I'm not yet sure where in IDNA this requirement is set, but if Unicode IDNA included this requirement then that'd probably solve this issue.
Update: Indeed, IDNA2003's ToUnicode (https://www.rfc-editor.org/rfc/rfc3490#section-4.2) includes:
Verify that the sequence begins with the ACE prefix, and save a copy of the sequence.
Remove the ACE prefix.
Decode the sequence using the decoding algorithm in [PUNYCODE] and fail if there is an error. Save a copy of the result of this step.
Apply ToASCII.
Verify that the result of step 6 matches the saved copy from step 3, using a case-insensitive ASCII comparison.
Basically, it includes roundtrippability test as part of the ToUnicode algorithm. This test is absent from UTS 46's ToUnicode and processing steps.
Update 2: IDNA2008's Domain Name Lookup Protocol (https://www.rfc-editor.org/rfc/rfc5891.html#section-5) has the same roundtrippability test. Section 5.3 has:
If the input to this procedure appears to be an A-label (i.e., it starts in "xn--", interpreted case-insensitively), the lookup application MAY attempt to convert it to a U-label … If the label is converted to Unicode (i.e., to U-label form) using the Punycode decoding algorithm, then the processing specified in [the following] two sections MUST be performed, and the label MUST be rejected if the resulting label is not identical to the original.
The following two sections would basically validate the U-label, and then convert the U-label back into an A-label using Punycode. So this test is essentially equivalent to the IDNA2003 version.

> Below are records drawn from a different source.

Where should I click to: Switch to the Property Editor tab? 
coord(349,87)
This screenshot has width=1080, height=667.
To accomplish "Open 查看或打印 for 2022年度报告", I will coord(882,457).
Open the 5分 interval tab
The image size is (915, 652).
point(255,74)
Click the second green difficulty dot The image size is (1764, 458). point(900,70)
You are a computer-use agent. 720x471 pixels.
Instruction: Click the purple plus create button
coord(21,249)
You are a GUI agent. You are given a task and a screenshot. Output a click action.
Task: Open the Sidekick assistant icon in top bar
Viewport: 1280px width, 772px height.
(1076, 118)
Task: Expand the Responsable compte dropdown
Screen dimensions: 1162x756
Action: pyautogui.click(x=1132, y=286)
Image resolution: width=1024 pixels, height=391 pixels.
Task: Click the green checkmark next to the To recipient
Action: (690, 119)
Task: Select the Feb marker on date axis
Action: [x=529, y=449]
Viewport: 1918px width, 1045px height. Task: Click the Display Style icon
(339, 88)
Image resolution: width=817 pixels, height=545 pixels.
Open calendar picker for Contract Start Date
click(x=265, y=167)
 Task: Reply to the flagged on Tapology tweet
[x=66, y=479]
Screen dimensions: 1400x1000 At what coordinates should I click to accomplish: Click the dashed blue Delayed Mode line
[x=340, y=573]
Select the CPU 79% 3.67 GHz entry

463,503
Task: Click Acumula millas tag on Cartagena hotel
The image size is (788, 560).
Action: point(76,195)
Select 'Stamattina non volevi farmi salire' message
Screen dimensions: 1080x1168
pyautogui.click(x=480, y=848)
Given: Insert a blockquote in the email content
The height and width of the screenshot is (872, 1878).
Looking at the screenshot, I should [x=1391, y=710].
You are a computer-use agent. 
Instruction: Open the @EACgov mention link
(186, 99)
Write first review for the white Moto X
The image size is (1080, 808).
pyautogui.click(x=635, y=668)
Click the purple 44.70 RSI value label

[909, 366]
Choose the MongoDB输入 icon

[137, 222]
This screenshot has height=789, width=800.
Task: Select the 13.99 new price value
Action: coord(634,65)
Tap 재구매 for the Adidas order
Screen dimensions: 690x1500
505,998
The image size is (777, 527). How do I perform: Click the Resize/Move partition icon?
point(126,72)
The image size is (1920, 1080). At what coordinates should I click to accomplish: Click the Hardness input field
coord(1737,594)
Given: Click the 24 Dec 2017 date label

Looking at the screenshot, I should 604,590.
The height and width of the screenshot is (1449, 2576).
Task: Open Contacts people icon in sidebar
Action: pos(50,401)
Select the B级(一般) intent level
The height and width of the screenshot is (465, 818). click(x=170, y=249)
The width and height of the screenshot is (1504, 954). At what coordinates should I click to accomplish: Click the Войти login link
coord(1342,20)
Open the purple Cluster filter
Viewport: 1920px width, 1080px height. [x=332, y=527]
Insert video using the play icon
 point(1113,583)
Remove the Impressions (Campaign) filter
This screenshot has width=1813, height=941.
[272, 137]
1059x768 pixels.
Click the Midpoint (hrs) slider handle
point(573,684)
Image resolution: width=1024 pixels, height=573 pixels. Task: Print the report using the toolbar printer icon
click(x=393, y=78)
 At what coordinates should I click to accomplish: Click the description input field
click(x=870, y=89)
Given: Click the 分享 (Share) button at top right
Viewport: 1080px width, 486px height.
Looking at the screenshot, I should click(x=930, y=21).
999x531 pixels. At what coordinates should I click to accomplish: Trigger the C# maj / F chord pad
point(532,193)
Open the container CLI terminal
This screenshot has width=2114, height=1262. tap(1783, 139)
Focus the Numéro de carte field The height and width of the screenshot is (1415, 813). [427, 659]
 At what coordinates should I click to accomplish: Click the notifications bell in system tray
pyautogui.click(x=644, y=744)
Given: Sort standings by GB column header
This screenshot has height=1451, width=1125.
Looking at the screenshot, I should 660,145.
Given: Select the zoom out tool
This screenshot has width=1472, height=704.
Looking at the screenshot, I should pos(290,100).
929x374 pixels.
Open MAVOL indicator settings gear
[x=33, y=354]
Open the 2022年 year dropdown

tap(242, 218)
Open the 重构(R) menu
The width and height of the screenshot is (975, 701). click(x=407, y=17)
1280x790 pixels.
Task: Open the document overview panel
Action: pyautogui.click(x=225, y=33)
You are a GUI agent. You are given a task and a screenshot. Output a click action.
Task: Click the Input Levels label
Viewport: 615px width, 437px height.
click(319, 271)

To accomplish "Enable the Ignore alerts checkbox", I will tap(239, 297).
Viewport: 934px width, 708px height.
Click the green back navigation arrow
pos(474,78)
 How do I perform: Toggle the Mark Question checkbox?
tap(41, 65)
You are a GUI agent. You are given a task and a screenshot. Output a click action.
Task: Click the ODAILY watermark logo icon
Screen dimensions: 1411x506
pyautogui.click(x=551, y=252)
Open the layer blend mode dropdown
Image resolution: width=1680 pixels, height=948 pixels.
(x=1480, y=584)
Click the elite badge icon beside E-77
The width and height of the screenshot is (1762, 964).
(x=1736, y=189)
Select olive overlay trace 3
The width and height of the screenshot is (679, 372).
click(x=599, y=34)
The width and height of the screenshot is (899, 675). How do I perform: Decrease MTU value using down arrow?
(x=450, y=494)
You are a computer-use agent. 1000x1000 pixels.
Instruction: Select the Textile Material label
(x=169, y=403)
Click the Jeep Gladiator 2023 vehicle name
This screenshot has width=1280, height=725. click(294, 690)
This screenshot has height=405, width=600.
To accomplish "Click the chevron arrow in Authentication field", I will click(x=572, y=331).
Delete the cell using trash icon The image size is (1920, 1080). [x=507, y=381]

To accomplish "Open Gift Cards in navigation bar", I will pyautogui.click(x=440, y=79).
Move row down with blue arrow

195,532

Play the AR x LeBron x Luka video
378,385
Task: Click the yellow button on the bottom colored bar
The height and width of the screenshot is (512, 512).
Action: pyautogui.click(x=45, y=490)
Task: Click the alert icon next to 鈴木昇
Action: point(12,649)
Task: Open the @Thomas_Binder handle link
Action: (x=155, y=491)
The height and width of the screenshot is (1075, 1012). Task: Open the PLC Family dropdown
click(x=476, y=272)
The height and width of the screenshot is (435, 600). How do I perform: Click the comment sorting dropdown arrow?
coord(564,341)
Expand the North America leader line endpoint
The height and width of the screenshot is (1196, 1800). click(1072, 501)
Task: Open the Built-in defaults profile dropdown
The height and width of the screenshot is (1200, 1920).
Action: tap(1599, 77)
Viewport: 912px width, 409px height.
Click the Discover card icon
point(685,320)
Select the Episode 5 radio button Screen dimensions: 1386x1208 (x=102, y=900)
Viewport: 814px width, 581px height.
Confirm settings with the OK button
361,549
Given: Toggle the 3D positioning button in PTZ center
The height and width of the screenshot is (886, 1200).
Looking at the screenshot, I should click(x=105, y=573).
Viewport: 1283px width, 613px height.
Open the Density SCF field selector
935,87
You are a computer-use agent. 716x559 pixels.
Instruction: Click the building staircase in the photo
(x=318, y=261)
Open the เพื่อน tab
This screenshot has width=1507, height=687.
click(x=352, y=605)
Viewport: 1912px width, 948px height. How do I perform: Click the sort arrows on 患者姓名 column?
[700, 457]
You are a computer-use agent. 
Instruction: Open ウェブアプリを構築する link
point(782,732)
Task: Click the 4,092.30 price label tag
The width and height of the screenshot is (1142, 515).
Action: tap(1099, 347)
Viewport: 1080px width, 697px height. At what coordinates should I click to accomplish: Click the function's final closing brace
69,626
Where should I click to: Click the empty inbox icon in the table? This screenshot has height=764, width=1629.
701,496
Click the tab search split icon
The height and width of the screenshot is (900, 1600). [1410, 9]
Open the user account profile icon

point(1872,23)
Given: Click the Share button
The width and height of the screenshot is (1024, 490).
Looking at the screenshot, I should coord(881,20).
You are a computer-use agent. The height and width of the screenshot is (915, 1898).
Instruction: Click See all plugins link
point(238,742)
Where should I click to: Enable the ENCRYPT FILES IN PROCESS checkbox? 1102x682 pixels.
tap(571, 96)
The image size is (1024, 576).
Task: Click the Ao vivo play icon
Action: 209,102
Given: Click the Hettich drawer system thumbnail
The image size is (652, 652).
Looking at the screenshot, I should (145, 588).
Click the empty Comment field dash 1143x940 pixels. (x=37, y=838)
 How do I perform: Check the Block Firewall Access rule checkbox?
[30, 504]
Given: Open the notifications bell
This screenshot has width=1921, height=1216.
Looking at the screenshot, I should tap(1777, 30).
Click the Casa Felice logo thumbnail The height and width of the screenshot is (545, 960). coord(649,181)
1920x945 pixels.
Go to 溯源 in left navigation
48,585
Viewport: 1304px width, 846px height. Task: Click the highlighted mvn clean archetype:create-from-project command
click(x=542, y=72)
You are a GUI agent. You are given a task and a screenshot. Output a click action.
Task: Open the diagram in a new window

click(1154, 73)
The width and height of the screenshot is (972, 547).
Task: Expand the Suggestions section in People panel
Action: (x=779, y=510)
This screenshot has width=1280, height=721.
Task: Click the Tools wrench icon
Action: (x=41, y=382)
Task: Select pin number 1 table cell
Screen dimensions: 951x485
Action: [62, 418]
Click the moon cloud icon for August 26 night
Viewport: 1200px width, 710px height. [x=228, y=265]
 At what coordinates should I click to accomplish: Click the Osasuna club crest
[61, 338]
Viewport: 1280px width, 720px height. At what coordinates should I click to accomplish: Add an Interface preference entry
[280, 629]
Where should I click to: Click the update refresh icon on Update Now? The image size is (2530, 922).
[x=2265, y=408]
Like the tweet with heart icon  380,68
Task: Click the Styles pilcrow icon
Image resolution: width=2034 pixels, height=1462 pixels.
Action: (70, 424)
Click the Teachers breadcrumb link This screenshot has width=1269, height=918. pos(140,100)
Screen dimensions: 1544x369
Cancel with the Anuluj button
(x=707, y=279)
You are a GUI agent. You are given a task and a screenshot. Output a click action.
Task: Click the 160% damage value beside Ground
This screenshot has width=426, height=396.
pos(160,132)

AFAIK WebKit uses the ICU library for IDNA. In ICU a check is added to report failure on xn-- and xn--ASCII- labels after the "If the label starts with “xn--”" step. This check hasn't been added to UTS 46 standard yet. More info here:
- https://github.com/unicode-org/icu/pull/1234
- https://unicode-org.atlassian.net/browse/ICU-21030
This explains, why these tests return an error in the WebKit, but success in the whatwg-url.
Interesting, per comments on the second issue @markusicu already submitted feedback for this, but it apparently hasn't been processed yet? @macchiati do you happen to know if that feedback is still pending or did it get lost?